## Exercise objective
Each line from the one holding "How do I perform: Click the green" through the final line of the data below is to be given again exactly, and no other line is to appear.

## Given data
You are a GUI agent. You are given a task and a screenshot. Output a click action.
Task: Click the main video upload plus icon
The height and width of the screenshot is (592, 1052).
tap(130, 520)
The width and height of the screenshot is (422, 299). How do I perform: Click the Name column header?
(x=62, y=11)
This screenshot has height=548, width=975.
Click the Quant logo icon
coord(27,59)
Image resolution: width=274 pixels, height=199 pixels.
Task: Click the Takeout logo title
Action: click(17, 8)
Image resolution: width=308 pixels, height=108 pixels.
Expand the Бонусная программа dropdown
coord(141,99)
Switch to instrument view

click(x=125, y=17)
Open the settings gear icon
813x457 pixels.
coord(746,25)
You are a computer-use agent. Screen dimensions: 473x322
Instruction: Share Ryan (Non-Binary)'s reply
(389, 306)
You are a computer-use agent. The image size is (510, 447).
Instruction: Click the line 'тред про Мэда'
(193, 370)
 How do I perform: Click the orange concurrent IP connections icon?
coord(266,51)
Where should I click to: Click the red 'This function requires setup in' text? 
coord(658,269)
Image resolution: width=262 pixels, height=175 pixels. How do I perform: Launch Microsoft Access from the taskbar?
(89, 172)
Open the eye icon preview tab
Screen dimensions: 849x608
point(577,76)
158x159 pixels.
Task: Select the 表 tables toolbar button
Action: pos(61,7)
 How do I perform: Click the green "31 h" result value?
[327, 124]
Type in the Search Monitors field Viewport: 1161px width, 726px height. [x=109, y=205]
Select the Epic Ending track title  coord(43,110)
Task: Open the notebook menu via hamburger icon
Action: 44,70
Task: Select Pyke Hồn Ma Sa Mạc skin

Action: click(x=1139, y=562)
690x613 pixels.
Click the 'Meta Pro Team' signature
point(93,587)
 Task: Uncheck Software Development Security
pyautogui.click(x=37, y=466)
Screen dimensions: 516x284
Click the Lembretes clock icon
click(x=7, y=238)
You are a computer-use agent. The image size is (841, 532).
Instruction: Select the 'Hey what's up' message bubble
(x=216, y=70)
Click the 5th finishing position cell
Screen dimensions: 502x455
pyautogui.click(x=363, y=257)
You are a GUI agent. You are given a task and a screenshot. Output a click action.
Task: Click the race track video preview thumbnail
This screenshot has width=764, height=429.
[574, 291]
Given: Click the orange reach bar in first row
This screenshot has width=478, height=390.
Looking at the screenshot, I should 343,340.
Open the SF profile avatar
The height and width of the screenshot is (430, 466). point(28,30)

## Response box
 How do I perform: Click the green "31 h" result value?
[327, 124]
Type in the Search Monitors field Viewport: 1161px width, 726px height. [x=109, y=205]
Select the Epic Ending track title  coord(43,110)
Task: Open the notebook menu via hamburger icon
Action: 44,70
Task: Select Pyke Hồn Ma Sa Mạc skin

Action: click(x=1139, y=562)
690x613 pixels.
Click the 'Meta Pro Team' signature
point(93,587)
 Task: Uncheck Software Development Security
pyautogui.click(x=37, y=466)
Screen dimensions: 516x284
Click the Lembretes clock icon
click(x=7, y=238)
You are a computer-use agent. The image size is (841, 532).
Instruction: Select the 'Hey what's up' message bubble
(x=216, y=70)
Click the 5th finishing position cell
Screen dimensions: 502x455
pyautogui.click(x=363, y=257)
You are a GUI agent. You are given a task and a screenshot. Output a click action.
Task: Click the race track video preview thumbnail
This screenshot has width=764, height=429.
[574, 291]
Given: Click the orange reach bar in first row
This screenshot has width=478, height=390.
Looking at the screenshot, I should 343,340.
Open the SF profile avatar
The height and width of the screenshot is (430, 466). point(28,30)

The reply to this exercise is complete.